**Instructions for the task**
All lines in the data below carrying the string "agent" are to be located and copied.

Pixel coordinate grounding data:
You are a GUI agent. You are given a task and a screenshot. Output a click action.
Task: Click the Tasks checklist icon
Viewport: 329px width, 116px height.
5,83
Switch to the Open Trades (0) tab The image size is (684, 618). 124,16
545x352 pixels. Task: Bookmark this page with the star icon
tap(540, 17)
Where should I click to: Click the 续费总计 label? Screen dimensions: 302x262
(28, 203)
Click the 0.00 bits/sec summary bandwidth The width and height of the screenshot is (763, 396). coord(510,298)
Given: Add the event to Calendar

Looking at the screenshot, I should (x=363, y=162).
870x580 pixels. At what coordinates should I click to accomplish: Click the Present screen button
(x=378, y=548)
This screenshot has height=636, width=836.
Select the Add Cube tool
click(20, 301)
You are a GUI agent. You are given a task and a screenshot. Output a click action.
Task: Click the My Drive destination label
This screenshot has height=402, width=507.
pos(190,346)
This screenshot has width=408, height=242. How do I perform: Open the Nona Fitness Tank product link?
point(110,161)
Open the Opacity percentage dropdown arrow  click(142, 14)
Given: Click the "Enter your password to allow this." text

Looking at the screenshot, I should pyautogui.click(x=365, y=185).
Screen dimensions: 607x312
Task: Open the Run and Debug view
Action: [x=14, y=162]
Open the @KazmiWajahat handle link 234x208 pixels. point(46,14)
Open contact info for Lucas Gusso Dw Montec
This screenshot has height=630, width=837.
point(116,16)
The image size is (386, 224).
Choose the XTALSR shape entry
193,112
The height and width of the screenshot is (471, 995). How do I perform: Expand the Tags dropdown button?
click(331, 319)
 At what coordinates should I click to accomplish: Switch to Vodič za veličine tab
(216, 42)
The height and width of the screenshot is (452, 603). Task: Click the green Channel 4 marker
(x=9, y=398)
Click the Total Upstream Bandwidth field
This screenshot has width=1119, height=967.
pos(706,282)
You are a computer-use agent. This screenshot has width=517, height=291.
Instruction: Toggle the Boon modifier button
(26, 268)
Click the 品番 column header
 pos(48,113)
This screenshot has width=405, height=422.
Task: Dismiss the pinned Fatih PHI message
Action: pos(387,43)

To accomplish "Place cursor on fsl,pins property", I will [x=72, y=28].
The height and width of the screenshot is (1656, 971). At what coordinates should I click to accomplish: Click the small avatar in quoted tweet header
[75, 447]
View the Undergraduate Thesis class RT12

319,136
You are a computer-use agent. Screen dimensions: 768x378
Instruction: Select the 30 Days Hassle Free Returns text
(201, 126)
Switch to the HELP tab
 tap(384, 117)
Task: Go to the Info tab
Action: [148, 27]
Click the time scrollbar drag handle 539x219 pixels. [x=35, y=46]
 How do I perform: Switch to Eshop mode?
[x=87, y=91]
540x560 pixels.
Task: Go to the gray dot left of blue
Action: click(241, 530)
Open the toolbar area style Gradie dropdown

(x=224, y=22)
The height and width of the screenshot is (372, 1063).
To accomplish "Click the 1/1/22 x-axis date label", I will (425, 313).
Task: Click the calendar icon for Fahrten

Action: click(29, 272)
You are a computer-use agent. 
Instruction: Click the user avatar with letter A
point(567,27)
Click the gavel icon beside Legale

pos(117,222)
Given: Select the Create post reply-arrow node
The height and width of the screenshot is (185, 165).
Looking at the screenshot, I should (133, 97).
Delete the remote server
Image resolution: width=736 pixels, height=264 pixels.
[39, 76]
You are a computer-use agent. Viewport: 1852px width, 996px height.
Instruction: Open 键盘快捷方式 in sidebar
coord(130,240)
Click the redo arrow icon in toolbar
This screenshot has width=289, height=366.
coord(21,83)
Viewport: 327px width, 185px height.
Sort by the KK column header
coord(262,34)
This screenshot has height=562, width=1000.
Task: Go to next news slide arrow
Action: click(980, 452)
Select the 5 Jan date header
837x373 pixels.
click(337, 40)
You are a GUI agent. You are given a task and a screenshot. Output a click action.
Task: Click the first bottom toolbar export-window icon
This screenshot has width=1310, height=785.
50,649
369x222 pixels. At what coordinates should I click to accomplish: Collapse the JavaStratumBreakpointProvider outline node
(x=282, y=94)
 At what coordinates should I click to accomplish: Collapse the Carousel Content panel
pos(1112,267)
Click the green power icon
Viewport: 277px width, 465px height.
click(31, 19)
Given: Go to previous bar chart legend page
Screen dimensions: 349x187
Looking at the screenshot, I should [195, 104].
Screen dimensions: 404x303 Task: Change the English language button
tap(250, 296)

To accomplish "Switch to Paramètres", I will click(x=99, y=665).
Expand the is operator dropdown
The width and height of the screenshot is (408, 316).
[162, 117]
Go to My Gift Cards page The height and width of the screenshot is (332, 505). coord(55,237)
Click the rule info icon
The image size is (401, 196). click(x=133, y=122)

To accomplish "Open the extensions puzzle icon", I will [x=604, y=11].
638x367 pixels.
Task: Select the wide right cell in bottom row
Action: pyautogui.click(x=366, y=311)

**Solution for this exercise**
You are a GUI agent. You are given a task and a screenshot. Output a click action.
You are a GUI agent. You are given a task and a screenshot. Output a click action.
You are a computer-use agent. This screenshot has width=517, height=291.
You are a computer-use agent. Screen dimensions: 768x378
You are a computer-use agent. 
You are a computer-use agent. Viewport: 1852px width, 996px height.
You are a GUI agent. You are given a task and a screenshot. Output a click action.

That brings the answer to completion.